_TASK OBJECTIVE_. From the listing that follows, count the lines including "Choose" and give the number alone.

── GIVEN RECORDS

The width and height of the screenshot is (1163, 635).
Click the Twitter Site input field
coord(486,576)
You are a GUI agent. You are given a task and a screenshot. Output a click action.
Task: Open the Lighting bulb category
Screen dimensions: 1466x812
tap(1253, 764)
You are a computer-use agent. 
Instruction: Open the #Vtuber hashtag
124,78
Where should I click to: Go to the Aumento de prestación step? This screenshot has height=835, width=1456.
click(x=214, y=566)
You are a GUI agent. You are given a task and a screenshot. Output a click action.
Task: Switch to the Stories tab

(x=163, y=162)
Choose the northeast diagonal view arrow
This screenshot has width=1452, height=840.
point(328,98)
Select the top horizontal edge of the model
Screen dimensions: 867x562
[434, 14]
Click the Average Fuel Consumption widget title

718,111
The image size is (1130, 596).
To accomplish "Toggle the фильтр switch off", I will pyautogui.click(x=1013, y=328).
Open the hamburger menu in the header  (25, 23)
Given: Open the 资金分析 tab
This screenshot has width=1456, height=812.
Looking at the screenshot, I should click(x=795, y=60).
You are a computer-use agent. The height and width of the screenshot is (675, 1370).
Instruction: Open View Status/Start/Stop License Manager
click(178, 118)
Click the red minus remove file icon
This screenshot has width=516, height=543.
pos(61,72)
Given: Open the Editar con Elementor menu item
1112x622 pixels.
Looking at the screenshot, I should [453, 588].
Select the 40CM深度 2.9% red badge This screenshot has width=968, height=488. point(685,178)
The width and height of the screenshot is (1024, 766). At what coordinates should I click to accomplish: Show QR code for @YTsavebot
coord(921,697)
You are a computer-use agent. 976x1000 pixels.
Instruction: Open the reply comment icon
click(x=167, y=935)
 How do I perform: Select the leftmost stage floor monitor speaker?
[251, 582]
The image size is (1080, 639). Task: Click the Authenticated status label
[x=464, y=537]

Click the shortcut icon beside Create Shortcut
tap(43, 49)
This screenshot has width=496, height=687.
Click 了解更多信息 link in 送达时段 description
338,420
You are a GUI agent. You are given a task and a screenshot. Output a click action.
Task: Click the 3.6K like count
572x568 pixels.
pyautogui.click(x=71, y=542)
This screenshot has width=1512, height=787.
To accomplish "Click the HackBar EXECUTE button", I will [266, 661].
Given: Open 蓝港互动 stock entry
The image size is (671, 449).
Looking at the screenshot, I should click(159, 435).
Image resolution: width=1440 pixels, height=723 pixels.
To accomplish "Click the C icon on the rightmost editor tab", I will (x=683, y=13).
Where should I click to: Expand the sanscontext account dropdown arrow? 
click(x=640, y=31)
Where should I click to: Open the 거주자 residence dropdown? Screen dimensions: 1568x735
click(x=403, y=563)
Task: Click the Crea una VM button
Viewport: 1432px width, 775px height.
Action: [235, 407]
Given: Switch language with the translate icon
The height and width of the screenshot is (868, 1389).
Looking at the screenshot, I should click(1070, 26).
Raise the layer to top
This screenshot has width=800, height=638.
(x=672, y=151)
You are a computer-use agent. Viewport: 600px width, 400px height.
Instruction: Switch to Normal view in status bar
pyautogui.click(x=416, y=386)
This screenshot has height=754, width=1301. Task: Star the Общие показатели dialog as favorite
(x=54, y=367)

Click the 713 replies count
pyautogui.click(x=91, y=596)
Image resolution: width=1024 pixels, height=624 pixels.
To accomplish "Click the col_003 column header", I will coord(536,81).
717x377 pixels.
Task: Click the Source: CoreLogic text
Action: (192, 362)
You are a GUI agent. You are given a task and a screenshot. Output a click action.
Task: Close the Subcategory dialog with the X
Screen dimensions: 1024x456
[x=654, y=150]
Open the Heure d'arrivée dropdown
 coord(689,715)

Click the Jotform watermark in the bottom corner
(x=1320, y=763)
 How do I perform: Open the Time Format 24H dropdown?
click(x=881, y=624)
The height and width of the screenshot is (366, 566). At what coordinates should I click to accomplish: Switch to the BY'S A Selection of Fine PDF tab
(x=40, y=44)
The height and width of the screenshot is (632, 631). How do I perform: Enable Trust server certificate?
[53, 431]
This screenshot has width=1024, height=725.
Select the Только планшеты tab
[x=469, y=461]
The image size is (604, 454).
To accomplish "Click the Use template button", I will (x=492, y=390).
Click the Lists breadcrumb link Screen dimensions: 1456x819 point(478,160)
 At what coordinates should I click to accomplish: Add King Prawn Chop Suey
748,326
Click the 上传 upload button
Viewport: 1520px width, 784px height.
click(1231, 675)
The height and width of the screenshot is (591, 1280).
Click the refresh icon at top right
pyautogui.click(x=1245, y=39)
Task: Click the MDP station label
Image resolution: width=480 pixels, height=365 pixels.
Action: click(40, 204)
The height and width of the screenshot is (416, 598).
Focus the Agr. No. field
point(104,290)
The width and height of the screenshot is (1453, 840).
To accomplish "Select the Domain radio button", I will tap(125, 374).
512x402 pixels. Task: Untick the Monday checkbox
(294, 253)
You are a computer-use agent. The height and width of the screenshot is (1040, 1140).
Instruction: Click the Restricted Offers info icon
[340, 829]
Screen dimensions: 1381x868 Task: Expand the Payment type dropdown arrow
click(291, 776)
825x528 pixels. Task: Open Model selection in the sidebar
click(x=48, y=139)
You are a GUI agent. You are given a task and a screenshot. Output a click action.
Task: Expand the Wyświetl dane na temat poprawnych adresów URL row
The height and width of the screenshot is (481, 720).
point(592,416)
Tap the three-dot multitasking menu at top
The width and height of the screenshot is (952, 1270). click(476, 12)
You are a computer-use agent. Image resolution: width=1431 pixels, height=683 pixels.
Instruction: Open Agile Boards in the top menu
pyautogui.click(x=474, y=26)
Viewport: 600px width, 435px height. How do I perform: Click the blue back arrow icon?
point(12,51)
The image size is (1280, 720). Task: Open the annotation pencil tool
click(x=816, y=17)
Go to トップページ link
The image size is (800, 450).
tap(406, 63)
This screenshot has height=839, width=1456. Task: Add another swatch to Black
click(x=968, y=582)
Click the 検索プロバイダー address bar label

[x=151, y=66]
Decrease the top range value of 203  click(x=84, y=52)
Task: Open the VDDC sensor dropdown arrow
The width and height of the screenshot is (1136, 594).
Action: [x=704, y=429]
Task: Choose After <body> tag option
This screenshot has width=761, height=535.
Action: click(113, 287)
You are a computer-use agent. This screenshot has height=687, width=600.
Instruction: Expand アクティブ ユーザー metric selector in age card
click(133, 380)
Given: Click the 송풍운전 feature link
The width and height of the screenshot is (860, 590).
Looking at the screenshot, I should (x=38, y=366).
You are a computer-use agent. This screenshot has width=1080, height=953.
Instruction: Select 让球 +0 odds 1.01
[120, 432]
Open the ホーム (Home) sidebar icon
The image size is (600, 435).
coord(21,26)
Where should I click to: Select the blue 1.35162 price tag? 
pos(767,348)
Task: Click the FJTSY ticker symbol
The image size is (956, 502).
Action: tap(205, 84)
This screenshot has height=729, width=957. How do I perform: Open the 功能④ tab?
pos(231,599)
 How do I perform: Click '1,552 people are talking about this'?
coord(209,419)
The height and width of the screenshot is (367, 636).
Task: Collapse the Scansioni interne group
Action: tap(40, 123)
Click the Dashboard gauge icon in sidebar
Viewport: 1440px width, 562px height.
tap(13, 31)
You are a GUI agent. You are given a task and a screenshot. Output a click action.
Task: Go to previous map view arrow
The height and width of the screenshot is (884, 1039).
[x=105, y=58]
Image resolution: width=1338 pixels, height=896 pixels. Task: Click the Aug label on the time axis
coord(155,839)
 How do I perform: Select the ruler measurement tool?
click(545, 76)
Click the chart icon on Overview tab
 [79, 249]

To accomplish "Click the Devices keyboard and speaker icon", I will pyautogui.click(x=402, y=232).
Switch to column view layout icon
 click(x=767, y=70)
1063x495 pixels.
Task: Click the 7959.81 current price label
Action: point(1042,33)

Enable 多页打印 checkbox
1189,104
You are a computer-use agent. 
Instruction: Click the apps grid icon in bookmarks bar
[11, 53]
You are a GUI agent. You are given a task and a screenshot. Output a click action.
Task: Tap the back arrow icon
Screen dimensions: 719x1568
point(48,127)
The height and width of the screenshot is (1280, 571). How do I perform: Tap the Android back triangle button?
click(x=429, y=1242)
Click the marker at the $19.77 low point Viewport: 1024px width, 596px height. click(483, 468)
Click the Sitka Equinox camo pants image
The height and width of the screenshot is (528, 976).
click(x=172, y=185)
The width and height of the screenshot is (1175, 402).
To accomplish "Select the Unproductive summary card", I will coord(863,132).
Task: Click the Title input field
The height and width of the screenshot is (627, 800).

────

_TASK RESPONSE_. 2